The principle of both services is very similar. Gastro businesses will offer customers food from restaurants, pastries, vegetables, desserts and other dishes or food with at least a fifty percent discount through the application. The marketplace gets a commission for the sale, and the customer gets cheap food for quick consumption and often of the highest quality, because it would otherwise also be thrown away.

It is interesting that the consumer does not know in advance what exactly he is buying. The purchased package is a mix of what the gastroenterprise would otherwise likely throw away. The reason is simple, if the customer could choose, only some food would be sold and waste would not be reduced. In addition, selling individual items will be much more work for the staff.

Neszenzeno currently operates in seven Czech regions. In June, the application spread to the Liberec region, and it will start working in Hradec Králové and Pardubice in the summer. In the Czech Republic, it has more than a thousand partners from restaurants, shops, bakeries, etc. From a territorial point of view, it has an edge in the Czech Republic. Globally, he is not as strong a player as the global TGTG, but he is certainly not an outsider. It is in two hundred cities in four countries and employs one hundred people. After merging with the Hungarian platform Munch in 2022, it operates in Romania, the Czech Republic, Slovakia and Hungary.

After the last investment round at the end of last year, according to Henni’s app, Nesnzeno is well on its way to breaking even. Investors Piton Capital and FJ Labs, which previously also backed business giants such as Alibaba and Delivery Hero, participated in the project to fight food waste. Christopher Muhr, co-founder of Groupon and Lieferando, a leading European delivery company, also joined the investment round.

The Czech anti-food waste pioneer is also targeting retail chains. Last year he started cooperation with Penny Market, which he expanded this year to two hundred stores, or almost half of all stores in this discount chain. And packs of fruits, vegetables, baked goods or refrigerated food before expiration date are popular, for 79 CZK about 300 tons of them have been sold since last year.

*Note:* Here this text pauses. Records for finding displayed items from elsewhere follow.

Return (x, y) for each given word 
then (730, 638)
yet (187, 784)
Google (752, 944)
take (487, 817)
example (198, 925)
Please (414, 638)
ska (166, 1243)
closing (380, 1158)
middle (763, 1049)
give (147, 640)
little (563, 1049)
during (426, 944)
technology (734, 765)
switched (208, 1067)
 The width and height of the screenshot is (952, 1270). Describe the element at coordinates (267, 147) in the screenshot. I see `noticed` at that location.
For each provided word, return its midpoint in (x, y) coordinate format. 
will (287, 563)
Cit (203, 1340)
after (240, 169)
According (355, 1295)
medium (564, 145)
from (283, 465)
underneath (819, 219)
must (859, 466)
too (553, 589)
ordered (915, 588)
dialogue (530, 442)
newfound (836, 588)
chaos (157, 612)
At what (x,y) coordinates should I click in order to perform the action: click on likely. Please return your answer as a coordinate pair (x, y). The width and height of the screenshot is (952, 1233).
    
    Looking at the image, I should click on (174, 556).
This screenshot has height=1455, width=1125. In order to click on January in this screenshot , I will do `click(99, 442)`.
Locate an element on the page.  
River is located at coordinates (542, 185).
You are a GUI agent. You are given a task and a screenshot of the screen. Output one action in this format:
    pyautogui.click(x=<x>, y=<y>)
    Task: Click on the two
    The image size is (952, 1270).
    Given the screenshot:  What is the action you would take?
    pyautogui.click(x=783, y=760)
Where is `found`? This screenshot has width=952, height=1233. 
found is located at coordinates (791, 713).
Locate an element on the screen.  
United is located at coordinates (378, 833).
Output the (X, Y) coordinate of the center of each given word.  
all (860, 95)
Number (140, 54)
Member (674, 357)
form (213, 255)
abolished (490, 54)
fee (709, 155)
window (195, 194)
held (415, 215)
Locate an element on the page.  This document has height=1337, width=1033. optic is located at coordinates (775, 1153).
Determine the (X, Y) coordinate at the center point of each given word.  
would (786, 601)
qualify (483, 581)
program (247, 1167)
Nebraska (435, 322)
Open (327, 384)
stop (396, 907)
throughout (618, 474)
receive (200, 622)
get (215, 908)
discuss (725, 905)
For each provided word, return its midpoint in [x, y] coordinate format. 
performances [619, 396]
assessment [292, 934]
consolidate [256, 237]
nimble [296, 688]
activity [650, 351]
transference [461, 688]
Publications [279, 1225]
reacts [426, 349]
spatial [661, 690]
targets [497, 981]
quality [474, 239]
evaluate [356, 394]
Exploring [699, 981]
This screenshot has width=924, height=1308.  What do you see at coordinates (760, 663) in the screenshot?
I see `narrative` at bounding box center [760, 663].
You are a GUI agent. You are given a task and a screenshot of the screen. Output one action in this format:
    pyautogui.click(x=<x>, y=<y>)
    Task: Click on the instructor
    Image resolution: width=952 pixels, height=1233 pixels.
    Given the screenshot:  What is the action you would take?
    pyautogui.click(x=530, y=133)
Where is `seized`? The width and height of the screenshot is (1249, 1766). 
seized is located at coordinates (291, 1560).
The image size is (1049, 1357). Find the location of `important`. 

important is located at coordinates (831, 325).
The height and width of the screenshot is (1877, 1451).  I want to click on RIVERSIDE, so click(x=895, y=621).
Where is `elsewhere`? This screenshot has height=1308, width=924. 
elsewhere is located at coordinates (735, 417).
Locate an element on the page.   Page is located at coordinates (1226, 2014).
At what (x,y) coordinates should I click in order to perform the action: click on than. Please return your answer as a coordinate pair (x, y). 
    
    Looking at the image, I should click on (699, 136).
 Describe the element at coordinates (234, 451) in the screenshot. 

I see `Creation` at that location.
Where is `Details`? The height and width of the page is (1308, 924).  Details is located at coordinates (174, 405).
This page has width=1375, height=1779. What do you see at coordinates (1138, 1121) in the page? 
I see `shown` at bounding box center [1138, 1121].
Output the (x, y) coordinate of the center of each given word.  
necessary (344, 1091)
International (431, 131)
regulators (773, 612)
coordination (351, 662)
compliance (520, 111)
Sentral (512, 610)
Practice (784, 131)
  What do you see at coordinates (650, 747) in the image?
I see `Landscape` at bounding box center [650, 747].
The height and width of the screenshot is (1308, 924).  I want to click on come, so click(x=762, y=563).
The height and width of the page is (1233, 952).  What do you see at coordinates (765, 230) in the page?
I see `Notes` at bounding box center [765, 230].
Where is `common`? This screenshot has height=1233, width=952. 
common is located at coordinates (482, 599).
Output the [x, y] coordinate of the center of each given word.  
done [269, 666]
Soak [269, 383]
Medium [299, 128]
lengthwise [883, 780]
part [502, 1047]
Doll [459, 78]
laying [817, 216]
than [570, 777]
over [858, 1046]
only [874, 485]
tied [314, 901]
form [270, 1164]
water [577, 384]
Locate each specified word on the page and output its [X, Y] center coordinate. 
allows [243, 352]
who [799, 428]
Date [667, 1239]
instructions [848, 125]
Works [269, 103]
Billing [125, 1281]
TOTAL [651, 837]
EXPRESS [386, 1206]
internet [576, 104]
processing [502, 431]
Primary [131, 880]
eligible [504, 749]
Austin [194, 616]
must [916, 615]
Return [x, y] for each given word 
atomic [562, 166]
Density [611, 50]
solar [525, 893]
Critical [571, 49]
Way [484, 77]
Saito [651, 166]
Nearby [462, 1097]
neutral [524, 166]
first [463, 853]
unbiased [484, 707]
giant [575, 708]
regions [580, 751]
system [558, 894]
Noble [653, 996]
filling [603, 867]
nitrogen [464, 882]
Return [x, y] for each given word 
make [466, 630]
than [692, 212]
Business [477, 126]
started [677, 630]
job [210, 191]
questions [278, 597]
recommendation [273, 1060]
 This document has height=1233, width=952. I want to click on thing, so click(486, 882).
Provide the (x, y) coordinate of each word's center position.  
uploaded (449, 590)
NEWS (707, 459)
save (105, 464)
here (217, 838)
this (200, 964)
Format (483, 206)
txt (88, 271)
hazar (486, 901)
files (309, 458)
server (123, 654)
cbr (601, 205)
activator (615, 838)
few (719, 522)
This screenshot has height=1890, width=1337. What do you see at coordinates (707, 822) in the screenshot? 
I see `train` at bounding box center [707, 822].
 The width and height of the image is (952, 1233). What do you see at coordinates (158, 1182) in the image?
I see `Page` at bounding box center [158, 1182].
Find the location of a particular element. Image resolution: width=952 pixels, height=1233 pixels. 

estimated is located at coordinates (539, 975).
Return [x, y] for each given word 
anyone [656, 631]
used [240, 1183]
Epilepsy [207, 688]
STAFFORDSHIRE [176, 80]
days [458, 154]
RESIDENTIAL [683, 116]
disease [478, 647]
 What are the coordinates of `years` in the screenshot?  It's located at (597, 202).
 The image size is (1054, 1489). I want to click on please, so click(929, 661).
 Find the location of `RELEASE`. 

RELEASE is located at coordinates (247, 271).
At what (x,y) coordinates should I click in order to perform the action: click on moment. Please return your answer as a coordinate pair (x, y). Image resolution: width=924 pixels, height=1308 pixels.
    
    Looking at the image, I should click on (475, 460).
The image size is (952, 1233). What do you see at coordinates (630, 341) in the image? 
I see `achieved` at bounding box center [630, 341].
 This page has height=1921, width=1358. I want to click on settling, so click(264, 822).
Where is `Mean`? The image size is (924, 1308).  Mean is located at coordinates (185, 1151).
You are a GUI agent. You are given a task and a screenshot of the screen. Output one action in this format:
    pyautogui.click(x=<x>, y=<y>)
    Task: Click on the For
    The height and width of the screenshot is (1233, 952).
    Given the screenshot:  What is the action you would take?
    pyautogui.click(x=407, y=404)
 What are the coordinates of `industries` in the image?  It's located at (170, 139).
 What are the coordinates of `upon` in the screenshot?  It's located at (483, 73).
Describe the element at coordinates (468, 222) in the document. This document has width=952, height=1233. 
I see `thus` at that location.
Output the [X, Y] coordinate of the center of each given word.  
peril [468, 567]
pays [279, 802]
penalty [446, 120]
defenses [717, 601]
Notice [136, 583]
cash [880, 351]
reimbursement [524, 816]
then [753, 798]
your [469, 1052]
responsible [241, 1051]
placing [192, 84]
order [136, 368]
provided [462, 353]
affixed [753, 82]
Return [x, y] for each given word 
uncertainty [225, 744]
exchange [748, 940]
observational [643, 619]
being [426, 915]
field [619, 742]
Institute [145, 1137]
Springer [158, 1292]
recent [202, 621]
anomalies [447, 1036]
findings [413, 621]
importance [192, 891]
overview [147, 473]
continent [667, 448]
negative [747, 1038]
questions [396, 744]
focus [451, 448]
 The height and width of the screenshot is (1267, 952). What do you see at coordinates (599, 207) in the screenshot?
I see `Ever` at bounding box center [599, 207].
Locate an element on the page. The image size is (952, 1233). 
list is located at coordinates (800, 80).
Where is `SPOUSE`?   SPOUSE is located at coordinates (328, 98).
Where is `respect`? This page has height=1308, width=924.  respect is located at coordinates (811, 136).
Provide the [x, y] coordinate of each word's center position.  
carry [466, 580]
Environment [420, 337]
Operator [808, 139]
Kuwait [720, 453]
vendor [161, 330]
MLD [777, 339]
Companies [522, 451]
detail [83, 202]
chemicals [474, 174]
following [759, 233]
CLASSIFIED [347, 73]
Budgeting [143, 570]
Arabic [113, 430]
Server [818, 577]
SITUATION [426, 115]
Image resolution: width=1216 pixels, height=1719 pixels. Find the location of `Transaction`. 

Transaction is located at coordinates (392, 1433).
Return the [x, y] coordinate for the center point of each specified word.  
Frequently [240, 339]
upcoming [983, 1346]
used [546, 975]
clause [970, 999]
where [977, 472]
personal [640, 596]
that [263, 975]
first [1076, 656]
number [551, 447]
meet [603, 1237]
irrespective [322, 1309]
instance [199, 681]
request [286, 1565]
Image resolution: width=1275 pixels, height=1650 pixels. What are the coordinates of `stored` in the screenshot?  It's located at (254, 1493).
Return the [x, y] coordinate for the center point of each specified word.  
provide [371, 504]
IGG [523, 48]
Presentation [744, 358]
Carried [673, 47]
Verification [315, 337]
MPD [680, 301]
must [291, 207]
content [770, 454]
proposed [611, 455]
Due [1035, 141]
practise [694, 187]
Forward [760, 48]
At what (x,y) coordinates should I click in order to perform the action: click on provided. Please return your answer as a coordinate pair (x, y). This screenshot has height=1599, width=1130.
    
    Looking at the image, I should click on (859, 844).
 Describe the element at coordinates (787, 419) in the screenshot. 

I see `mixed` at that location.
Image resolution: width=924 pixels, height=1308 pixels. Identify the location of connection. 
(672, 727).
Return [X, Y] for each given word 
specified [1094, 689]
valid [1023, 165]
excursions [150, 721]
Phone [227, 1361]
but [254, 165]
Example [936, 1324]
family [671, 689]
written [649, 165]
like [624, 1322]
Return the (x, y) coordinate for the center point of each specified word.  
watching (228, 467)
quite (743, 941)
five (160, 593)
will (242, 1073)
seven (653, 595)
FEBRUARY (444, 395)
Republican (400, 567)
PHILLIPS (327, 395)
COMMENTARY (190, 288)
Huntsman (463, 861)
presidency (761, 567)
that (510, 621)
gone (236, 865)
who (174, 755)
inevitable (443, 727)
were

TGTG is just at the beginning of its expansion in the Czech Republic, where it started in Prague. In the nineteen countries where the world market leader currently operates, it also works with chains such as Spar, Coop and Billa. “This is a segment that works very well abroad and we would like to establish cooperation here as well,” says Pavol Dzurjanin, director of TGTG for the Czech Republic. The chain normally gives surpluses to food banks, but he says it in no way interferes with that service.

Dzurjanin believes in the great potential of the Czech Republic, where the word discount works like a magic spell. “We would like to reach the level of Denmark in the Czech Republic, where half of the population uses the mobile application,” he said.

The startup was founded in Copenhagen in 2016. The service has grown exponentially over the past few years and has gained a number of investors on its side. In the first six years from 2016, it managed to sell one hundred million packs of surplus food, and the same volume in the next year and a half. In total, it helped sell more than 330 million meals that would otherwise have gone to waste. It plans to expand to Australia this year. Uneaten has sold a total of more than 2.5 million packages.

The Czech Republic is the first country for TGTG’s expansion after three years. The development of the company has been complicated by covid, which has closed restaurants in a number of countries. Today it has the largest global marketplace of surplus food, 95 million registered users and 160 thousand partners.